Task to carry out
Would you reproduce exactly the lines below from the one holding "This screenshot has width=1568, height=726." through the one holding "Task: Expand the blue side panel arrow", inclusive, and no others?
---
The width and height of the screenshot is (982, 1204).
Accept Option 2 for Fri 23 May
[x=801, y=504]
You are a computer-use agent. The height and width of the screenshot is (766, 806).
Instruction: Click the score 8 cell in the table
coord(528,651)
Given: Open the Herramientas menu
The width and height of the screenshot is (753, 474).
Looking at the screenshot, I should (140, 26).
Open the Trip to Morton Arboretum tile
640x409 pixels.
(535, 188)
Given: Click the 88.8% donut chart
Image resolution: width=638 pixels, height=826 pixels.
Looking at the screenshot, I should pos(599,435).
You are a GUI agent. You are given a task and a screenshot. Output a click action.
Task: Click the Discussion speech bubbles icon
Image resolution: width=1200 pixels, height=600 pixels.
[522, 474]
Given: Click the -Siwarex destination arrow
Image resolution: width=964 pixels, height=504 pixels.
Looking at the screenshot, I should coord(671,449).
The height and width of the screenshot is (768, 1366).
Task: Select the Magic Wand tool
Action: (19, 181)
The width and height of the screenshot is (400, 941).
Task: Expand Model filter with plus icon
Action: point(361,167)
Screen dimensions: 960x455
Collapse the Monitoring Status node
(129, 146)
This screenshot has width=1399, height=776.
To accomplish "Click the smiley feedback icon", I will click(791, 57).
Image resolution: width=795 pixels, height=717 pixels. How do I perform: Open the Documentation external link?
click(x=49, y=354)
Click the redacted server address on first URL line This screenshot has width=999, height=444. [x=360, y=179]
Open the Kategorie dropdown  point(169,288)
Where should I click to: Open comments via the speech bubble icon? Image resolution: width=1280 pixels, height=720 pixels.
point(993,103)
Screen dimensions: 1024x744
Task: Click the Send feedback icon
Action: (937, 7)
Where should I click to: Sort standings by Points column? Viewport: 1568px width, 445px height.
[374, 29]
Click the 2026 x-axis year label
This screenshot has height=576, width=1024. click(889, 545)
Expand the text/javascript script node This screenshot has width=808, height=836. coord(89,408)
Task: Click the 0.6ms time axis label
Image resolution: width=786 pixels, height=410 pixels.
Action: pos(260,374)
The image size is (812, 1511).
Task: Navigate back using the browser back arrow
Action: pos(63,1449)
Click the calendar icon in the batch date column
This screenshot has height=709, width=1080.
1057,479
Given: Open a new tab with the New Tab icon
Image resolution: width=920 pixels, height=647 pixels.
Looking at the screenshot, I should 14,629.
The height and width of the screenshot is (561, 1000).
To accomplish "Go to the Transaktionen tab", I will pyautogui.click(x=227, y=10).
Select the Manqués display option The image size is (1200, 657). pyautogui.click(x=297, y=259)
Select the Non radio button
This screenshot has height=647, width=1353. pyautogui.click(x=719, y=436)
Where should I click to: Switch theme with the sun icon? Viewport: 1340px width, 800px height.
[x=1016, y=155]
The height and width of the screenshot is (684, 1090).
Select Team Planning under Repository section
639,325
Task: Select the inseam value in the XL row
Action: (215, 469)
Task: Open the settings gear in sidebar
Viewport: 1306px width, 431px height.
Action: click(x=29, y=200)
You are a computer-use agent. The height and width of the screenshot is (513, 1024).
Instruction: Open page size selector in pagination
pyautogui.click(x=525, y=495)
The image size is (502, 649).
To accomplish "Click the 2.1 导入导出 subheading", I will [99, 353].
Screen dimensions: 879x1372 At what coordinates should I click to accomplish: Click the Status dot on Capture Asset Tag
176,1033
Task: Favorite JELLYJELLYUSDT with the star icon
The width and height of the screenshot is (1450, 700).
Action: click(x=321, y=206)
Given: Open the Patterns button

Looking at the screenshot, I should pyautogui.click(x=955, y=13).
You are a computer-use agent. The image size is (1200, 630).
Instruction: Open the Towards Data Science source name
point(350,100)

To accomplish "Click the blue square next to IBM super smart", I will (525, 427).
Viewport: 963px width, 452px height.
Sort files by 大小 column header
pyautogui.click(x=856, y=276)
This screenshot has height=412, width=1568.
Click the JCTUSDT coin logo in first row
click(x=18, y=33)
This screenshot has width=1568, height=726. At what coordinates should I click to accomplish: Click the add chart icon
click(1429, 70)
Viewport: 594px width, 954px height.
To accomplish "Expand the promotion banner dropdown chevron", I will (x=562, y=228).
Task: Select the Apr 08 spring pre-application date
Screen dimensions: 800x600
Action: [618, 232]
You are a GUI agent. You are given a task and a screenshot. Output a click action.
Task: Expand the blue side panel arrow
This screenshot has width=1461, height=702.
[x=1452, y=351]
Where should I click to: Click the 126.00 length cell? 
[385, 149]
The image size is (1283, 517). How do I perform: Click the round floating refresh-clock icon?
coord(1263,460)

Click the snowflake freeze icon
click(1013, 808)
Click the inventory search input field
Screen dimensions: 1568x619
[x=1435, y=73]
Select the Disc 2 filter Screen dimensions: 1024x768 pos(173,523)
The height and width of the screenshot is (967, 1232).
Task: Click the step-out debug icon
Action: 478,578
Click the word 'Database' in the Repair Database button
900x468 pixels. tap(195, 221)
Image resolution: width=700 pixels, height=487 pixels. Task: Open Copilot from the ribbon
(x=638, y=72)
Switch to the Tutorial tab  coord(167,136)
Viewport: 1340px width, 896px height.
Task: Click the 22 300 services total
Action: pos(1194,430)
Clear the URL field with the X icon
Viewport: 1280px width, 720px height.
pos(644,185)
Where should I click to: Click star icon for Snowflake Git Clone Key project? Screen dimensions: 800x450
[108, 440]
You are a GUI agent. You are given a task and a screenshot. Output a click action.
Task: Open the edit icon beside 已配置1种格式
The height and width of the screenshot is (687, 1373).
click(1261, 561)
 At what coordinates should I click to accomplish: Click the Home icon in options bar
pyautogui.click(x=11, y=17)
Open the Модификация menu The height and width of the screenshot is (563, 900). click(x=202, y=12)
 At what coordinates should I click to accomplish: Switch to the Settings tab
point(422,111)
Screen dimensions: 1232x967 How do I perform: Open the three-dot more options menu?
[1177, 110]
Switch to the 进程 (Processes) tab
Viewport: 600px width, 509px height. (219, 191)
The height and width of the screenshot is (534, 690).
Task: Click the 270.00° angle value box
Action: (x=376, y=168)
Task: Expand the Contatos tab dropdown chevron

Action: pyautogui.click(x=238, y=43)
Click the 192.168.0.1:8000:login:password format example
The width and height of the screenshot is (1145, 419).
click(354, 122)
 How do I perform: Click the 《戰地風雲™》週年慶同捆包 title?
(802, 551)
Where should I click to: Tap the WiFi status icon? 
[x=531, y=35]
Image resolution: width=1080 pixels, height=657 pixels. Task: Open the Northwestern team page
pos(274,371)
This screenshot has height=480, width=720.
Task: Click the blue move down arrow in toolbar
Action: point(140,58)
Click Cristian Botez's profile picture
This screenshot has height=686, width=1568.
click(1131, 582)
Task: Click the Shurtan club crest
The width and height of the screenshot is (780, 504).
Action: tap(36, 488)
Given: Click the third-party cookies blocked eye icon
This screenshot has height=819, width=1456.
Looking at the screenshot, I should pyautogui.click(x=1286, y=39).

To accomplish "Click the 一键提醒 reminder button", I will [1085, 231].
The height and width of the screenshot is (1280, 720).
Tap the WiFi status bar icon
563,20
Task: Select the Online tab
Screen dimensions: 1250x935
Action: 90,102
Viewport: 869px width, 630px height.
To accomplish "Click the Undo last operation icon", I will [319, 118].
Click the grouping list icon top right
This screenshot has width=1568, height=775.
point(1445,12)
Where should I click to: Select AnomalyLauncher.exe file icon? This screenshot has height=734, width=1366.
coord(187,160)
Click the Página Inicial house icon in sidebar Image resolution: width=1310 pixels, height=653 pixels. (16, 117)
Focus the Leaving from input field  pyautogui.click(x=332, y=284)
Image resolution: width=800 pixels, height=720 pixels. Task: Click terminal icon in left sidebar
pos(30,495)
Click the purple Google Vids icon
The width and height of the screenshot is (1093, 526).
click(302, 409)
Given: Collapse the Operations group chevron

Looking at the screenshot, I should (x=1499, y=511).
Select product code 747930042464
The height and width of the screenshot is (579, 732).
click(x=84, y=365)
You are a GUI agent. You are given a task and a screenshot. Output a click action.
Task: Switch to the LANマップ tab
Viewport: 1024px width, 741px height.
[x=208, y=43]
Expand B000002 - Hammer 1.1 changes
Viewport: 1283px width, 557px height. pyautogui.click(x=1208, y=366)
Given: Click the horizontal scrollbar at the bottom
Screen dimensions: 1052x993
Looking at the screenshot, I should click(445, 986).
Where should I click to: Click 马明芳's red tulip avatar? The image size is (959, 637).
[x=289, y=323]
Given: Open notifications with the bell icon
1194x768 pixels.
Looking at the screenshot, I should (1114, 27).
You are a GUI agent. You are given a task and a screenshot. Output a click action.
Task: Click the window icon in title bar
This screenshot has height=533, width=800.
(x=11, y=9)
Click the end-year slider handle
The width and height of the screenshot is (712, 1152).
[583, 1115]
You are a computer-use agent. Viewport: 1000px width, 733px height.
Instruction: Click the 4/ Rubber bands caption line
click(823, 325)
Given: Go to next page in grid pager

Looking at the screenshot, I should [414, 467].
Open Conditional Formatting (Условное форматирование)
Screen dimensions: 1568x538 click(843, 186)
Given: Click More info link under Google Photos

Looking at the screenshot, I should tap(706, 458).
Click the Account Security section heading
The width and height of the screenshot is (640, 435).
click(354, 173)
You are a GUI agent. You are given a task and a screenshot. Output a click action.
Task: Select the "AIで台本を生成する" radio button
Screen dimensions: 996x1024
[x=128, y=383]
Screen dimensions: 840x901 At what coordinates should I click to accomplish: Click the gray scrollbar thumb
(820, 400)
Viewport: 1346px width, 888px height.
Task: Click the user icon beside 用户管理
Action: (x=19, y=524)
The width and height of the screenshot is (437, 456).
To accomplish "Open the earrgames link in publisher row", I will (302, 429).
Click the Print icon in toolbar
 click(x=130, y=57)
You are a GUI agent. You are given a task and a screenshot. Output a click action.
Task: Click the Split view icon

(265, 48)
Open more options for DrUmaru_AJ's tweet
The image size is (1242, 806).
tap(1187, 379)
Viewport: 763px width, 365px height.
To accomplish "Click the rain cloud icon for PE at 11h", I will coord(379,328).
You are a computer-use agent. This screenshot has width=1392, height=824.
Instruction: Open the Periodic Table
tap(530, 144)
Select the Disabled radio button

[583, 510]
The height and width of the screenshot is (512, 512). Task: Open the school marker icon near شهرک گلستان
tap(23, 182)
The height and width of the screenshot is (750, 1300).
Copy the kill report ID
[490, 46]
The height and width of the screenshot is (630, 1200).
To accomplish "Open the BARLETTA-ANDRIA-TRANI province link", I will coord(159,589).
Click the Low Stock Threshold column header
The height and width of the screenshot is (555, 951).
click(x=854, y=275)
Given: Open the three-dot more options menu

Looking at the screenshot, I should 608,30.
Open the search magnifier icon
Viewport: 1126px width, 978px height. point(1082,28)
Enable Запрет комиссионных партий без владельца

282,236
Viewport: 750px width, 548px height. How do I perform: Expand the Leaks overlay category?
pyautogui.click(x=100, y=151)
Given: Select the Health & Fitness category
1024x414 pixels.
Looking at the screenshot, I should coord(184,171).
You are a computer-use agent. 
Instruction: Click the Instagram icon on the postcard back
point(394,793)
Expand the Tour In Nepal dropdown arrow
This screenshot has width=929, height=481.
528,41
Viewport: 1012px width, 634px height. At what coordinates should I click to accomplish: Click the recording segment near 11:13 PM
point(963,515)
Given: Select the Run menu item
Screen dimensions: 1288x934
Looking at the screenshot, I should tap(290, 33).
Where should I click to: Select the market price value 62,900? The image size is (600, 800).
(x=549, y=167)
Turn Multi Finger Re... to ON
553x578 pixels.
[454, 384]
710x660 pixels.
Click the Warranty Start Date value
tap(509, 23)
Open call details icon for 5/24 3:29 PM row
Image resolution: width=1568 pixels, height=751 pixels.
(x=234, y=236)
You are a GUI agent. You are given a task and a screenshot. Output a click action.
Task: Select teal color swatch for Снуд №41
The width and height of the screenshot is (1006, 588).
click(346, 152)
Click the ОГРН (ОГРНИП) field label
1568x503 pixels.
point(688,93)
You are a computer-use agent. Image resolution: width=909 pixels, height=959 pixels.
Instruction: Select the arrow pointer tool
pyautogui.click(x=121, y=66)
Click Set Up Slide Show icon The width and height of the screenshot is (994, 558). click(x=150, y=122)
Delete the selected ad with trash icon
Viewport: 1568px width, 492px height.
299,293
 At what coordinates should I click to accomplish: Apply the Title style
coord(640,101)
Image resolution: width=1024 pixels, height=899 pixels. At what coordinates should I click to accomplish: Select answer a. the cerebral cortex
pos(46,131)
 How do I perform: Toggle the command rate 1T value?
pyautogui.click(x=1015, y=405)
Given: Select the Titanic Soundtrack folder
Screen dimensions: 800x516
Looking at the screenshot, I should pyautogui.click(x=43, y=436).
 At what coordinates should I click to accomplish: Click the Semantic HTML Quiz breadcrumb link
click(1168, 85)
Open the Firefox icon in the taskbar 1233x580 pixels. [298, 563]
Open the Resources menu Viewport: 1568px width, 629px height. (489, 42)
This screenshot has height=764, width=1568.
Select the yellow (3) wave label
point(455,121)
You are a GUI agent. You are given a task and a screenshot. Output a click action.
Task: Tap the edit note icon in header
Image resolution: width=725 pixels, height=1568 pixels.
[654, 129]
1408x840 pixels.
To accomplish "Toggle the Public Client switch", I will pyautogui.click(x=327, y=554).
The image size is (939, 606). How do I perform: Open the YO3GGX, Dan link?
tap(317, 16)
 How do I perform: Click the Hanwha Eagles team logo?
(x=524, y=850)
---
Solved problem
This screenshot has width=1568, height=726. At what coordinates should I click to accomplish: Click the add chart icon
click(1429, 70)
Viewport: 594px width, 954px height.
To accomplish "Expand the promotion banner dropdown chevron", I will (x=562, y=228).
Task: Select the Apr 08 spring pre-application date
Screen dimensions: 800x600
Action: [618, 232]
You are a GUI agent. You are given a task and a screenshot. Output a click action.
Task: Expand the blue side panel arrow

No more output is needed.